Now, we substitute the fractional forms back into the original expression:
$$-6.5 - (-9\frac{2}{3}) = -\frac{13}{2} - (-\frac{29}{3})$$.
When we subtract a negative number, it is the same as adding the positive version of that number.
So, $$-\frac{13}{2} - (-\frac{29}{3})$$ becomes $$-\frac{13}{2} + \frac{29}{3}$$.

**step5** Finding a common denominator

To add or subtract fractions, they must have the same denominator. The denominators are 2 and 3.
The least common multiple (LCM) of 2 and 3 is 6.
We need to convert both fractions to have a denominator of 6.
For the first fraction, $$-\frac{13}{2}$$, we multiply both the numerator and the denominator by 3:
$$-\frac{13}{2} = -\frac{13 \times 3}{2 \times 3} = -\frac{39}{6}$$.
For the second fraction, $$\frac{29}{3}$$, we multiply both the numerator and the denominator by 2:
$$\frac{29}{3} = \frac{29 \times 2}{3 \times 2} = \frac{58}{6}$$.

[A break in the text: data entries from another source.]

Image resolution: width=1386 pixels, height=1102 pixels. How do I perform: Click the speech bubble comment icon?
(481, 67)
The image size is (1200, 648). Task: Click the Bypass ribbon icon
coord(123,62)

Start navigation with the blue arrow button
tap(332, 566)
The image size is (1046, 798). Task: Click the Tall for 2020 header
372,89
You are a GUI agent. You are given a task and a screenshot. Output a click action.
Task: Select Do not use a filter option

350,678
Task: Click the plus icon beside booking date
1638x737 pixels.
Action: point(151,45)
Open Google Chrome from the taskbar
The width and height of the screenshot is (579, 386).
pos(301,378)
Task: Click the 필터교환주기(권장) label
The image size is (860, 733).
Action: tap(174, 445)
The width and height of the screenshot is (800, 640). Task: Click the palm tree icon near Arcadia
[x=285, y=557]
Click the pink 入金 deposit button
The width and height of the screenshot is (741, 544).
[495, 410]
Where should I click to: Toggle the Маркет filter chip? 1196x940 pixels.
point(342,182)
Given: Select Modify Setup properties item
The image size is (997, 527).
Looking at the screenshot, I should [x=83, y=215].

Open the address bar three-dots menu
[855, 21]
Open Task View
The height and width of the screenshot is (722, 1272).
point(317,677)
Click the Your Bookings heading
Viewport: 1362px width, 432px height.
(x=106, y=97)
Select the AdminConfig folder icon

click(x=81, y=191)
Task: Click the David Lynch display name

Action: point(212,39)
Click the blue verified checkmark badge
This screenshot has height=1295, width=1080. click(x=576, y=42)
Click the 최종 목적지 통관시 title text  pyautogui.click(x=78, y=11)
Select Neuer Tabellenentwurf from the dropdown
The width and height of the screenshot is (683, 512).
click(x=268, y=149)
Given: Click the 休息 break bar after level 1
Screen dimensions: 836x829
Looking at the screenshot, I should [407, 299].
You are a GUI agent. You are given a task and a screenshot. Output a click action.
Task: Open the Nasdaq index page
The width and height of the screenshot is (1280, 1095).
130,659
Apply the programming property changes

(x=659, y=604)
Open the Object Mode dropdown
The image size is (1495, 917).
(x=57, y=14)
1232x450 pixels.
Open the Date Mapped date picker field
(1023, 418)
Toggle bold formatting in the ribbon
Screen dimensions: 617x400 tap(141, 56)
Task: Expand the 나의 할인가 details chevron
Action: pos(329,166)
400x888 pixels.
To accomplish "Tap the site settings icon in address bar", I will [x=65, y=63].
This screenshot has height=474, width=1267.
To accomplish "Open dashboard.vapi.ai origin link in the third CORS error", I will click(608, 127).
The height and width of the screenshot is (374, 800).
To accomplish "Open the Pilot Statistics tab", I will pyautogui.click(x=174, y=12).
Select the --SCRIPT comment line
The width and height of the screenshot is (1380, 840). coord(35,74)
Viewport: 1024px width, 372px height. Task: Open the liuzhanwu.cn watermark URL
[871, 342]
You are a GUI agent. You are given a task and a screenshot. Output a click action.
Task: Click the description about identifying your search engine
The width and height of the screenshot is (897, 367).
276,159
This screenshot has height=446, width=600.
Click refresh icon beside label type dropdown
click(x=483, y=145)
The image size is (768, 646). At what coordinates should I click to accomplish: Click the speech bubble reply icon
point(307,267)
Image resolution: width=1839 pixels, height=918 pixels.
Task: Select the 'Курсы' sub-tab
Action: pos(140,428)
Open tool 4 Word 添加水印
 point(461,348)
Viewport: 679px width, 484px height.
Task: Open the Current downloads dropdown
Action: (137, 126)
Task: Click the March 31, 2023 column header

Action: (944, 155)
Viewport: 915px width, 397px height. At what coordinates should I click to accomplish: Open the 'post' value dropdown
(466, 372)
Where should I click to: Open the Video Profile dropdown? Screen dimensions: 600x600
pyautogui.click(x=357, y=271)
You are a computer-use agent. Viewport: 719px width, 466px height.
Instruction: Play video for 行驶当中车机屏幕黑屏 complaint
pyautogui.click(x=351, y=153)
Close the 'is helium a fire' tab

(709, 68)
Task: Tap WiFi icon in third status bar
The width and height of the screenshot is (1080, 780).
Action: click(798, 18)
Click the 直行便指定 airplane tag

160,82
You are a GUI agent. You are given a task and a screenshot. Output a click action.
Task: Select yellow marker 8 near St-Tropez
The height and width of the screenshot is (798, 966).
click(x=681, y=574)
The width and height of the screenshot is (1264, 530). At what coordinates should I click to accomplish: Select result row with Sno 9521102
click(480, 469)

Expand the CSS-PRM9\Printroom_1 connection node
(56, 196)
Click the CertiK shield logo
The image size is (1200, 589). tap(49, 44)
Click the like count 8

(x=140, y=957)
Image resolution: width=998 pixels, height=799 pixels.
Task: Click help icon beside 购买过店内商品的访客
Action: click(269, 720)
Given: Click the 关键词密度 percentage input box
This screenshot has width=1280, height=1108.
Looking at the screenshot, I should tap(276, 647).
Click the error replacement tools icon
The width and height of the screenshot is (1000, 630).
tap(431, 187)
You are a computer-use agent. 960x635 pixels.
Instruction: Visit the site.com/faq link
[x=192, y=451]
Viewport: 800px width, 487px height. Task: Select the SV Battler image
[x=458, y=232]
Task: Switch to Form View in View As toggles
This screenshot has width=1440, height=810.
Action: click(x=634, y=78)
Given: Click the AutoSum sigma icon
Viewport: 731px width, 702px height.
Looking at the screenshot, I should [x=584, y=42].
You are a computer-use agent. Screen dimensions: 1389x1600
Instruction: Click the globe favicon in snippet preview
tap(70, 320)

**step6** Adding the fractions

Now that both fractions have the same denominator, we can add their numerators:
$$-\frac{39}{6} + \frac{58}{6} = \frac{-39 + 58}{6}$$.
When adding numbers with different signs, we find the difference between their absolute values and use the sign of the number with the larger absolute value.
The absolute value of -39 is 39. The absolute value of 58 is 58.
The difference between 58 and 39 is $$58 - 39 = 19$$.
Since 58 is positive and has a larger absolute value than 39, the result will be positive.
So, $$-39 + 58 = 19$$.
Therefore, the sum is $$\frac{19}{6}$$.

**step7** Expressing the answer in simplest form

The improper fraction $$\frac{19}{6}$$ can be converted back to a mixed number for clarity, although an improper fraction is also a simplified form.
To convert $$\frac{19}{6}$$ to a mixed number, we divide 19 by 6.
$$19 \div 6 = 3$$ with a remainder of $$1$$.
So, $$\frac{19}{6} = 3\frac{1}{6}$$.